EXERCISE MATERIAL —
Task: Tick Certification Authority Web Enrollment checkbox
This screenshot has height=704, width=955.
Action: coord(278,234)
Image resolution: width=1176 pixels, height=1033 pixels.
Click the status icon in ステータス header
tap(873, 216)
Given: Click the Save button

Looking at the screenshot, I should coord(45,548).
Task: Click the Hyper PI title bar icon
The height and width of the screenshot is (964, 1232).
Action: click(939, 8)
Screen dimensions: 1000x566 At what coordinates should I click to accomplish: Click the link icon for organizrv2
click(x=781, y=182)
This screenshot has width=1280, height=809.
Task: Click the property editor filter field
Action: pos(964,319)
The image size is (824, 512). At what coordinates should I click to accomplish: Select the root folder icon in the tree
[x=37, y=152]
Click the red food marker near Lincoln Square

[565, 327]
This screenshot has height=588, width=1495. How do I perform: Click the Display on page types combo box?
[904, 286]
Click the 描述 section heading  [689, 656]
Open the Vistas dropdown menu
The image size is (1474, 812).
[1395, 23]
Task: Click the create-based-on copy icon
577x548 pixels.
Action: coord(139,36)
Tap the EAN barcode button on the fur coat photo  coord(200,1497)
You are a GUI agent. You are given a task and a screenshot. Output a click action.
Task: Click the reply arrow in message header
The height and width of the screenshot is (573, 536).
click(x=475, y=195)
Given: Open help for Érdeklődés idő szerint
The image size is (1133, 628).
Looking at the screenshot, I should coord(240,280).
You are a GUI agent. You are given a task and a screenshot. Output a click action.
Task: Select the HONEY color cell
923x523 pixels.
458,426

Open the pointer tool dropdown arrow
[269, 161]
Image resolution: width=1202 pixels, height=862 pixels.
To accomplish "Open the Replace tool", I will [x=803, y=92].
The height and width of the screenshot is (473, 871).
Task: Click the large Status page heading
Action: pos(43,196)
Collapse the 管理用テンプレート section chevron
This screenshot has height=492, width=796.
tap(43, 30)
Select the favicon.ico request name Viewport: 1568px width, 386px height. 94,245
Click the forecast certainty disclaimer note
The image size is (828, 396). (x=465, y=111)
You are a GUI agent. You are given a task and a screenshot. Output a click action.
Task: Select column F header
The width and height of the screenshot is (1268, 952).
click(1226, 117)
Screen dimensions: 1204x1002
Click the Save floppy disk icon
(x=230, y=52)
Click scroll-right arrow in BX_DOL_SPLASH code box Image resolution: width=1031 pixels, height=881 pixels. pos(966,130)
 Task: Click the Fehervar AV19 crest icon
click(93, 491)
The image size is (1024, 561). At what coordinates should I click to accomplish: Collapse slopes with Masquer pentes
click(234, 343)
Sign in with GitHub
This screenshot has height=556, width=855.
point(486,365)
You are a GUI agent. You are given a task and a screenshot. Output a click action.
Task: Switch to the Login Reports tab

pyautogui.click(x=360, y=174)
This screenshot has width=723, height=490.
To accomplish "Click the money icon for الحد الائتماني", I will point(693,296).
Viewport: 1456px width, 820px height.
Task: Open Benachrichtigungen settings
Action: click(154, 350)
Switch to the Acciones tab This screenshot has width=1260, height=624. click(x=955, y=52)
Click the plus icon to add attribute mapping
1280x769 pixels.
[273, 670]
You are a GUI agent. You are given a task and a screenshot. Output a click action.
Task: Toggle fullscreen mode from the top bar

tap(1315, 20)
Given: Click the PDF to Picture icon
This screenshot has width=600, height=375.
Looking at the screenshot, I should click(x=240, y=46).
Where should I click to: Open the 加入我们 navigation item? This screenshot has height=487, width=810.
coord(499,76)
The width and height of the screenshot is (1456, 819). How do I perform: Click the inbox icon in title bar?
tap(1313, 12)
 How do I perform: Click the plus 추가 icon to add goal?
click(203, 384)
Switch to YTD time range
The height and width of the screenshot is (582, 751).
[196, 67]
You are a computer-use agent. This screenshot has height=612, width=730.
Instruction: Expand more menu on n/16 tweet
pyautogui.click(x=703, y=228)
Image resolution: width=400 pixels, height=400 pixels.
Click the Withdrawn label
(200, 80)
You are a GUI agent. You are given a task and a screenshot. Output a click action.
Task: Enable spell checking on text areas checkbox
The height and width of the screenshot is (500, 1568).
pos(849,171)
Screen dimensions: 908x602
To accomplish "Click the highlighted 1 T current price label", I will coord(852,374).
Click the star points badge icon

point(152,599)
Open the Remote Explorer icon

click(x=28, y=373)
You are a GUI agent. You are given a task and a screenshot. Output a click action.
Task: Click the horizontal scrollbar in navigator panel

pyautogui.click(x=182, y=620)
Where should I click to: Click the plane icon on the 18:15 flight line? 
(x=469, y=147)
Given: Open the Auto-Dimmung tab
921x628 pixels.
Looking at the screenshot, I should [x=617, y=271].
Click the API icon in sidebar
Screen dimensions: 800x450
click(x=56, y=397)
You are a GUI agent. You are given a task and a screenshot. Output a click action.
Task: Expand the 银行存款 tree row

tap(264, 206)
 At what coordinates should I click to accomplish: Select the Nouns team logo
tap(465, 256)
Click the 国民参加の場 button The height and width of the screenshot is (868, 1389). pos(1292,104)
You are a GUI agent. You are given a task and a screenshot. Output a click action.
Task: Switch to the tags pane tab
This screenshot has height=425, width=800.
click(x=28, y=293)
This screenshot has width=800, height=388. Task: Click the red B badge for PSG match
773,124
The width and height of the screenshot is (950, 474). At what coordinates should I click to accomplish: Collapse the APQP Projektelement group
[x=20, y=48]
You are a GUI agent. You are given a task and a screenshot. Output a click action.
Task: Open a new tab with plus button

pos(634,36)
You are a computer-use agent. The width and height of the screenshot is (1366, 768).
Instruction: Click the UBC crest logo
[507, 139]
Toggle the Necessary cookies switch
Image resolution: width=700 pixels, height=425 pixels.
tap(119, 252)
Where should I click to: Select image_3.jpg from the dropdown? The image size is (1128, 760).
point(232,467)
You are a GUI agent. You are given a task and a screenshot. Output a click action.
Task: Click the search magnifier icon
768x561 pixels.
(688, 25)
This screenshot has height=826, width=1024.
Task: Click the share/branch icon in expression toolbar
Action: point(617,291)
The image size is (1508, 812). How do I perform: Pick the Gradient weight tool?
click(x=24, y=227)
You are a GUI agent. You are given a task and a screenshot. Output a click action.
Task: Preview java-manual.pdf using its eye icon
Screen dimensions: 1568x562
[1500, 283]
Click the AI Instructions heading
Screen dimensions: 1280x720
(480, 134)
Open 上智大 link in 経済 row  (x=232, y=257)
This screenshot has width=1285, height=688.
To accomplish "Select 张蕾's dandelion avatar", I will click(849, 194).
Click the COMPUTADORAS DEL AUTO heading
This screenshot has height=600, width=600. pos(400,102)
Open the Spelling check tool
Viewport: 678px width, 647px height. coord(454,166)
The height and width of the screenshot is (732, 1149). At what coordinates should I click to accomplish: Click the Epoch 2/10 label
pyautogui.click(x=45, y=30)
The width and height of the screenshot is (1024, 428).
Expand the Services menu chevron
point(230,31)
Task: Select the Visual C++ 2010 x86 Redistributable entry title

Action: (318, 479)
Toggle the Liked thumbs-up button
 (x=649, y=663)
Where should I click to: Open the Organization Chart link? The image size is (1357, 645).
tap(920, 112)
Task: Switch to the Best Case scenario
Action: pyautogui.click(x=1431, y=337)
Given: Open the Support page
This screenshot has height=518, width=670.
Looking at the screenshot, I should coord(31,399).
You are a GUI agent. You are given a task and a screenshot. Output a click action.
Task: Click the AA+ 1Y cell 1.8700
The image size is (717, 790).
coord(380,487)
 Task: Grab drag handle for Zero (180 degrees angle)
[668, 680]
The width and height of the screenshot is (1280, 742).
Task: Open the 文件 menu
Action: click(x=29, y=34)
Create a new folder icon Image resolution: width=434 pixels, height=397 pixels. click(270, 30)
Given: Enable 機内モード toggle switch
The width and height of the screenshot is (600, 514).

EXERCISE INSTRUCTIONS — Count the lines of the data above that contain the string "section", treating uppercase and lowercase as different. Reply with the number alone.

COMPLETE OUTPUT — 2